Answer

**step1** Understanding the Problem

The problem asks us to find an angle that points in the same direction as $$1265^{\circ}$$ but is within the range of $$0^{\circ}$$ to less than $$360^{\circ}$$. This is like finding where a clock hand ends up after spinning many times.

**step2** Understanding Full Rotations

A full circle, or one complete rotation, is $$360^{\circ}$$. When an angle goes beyond $$360^{\circ}$$, it means it has completed one or more full rotations and then continued further. Angles that end up in the same position after completing full rotations are called coterminal angles.

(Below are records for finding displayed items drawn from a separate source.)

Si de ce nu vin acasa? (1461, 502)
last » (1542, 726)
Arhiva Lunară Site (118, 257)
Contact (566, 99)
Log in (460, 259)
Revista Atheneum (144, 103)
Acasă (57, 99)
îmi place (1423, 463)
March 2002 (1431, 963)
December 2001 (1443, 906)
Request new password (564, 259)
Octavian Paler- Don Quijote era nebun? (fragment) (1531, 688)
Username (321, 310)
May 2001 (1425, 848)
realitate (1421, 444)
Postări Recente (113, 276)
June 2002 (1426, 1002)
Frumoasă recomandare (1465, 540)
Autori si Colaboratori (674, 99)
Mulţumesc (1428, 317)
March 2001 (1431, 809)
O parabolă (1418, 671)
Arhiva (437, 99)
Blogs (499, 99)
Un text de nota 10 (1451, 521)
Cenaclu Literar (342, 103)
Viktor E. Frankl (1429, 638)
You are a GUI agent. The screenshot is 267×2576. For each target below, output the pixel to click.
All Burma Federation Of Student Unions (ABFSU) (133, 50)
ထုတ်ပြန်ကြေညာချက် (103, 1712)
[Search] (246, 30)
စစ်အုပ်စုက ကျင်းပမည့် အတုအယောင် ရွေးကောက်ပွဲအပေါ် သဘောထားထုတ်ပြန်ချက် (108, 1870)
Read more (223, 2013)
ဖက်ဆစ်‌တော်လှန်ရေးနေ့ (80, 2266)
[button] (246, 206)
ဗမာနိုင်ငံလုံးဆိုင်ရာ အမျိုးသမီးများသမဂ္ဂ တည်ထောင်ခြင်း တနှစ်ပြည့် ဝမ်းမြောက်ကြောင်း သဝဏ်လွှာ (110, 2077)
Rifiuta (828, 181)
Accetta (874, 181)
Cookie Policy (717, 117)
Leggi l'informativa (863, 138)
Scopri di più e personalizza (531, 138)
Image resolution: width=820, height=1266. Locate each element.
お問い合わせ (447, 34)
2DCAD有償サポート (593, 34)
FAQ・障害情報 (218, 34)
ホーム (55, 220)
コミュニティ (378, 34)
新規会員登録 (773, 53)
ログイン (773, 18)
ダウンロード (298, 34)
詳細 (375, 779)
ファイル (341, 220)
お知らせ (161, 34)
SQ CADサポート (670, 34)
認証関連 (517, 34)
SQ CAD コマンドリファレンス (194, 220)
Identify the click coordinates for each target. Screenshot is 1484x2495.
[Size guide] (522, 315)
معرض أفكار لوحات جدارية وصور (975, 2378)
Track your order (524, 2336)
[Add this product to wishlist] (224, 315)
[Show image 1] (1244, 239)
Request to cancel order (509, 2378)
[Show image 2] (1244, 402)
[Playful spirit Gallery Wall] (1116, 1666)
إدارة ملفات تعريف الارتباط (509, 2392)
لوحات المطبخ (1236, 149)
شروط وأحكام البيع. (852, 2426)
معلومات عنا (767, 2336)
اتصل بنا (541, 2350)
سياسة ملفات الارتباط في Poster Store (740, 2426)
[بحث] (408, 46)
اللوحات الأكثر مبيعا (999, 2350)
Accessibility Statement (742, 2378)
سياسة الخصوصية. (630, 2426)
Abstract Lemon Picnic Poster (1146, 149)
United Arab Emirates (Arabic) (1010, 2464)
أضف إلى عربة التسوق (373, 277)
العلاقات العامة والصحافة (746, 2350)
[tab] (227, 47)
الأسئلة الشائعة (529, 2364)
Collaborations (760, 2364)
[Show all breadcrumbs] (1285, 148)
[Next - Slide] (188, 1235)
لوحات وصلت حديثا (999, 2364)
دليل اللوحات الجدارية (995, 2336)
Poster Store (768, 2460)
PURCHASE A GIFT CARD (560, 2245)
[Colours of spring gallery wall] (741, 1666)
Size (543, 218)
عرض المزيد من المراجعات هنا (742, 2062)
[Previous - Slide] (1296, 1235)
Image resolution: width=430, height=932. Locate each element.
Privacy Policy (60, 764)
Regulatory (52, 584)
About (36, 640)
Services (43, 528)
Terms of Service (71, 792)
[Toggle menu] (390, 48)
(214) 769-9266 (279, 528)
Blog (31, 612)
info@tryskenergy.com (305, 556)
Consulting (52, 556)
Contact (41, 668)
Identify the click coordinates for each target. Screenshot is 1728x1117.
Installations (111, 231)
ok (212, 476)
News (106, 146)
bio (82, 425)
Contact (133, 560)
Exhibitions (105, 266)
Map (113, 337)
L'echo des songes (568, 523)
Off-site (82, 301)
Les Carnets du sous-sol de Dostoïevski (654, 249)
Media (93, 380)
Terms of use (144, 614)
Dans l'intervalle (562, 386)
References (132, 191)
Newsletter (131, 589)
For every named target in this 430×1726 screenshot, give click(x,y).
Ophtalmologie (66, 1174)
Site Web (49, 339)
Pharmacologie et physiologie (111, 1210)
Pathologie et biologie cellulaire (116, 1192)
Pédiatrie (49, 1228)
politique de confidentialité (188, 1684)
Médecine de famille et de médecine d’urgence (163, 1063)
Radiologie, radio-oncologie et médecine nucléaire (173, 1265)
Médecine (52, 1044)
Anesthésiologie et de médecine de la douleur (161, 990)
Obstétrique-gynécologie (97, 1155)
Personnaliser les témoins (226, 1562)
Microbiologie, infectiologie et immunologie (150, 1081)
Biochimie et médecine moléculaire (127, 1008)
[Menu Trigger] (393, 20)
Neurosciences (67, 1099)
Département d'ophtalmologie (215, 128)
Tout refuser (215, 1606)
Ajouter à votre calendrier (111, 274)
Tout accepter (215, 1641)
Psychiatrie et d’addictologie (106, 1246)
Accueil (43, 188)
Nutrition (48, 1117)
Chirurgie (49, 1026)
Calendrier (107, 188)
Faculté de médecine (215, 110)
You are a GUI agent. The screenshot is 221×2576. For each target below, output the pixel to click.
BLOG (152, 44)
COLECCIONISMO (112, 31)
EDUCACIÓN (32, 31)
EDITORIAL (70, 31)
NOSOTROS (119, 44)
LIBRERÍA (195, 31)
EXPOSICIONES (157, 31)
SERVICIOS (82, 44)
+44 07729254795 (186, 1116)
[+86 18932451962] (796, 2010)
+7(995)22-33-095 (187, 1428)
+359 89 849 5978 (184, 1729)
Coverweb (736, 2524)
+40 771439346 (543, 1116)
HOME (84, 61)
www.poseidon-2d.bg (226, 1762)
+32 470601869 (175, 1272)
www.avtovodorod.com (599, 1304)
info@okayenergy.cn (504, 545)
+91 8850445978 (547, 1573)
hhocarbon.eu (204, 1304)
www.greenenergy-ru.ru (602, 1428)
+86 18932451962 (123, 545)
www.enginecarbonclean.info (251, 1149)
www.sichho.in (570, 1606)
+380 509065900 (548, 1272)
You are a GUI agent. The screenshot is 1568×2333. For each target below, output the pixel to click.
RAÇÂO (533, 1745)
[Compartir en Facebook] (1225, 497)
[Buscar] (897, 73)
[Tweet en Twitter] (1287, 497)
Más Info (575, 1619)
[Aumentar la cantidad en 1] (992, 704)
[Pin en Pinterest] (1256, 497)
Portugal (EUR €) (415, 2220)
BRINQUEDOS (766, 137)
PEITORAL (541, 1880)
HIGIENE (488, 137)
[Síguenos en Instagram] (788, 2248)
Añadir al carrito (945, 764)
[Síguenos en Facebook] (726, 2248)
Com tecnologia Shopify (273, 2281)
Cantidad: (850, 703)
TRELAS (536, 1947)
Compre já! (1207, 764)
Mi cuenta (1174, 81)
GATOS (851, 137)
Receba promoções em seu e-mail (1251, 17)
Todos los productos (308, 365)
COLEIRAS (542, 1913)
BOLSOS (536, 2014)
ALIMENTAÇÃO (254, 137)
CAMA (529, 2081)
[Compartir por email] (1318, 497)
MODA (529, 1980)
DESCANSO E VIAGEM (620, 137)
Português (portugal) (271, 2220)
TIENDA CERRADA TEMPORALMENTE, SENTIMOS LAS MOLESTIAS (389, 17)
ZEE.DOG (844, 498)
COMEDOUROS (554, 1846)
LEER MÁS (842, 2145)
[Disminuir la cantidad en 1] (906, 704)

**step3** Calculating the Number of Full Rotations

We need to find out how many full $$360^{\circ}$$ rotations are contained within $$1265^{\circ}$$. We can do this by repeatedly subtracting $$360^{\circ}$$ from $$1265^{\circ}$$ until the angle is less than $$360^{\circ}$$.
First rotation: $$1265^{\circ} - 360^{\circ} = 905^{\circ}$$
Second rotation: $$905^{\circ} - 360^{\circ} = 545^{\circ}$$
Third rotation: $$545^{\circ} - 360^{\circ} = 185^{\circ}$$
We can also find this by dividing $$1265$$ by $$360$$ to see how many times $$360$$ fits into $$1265$$.
$$1265 \div 360 = 3$$ with a remainder.
This means there are $$3$$ full rotations.

**step4** Finding the Coterminal Angle

Since there are $$3$$ full rotations, we subtract $$3$$ times $$360^{\circ}$$ from $$1265^{\circ}$$ to find the remaining angle that falls within the desired range.
$$3 \times 360^{\circ} = 1080^{\circ}$$
Now, subtract this from the original angle:
$$1265^{\circ} - 1080^{\circ} = 185^{\circ}$$

**step5** Verifying the Result

The calculated angle is $$185^{\circ}$$. We check if this angle is within the interval $$[0^{\circ}, 360^{\circ})$$.
Since $$0^{\circ} \le 185^{\circ} < 360^{\circ}$$, the angle $$185^{\circ}$$ is the correct coterminal angle that belongs to the specified interval.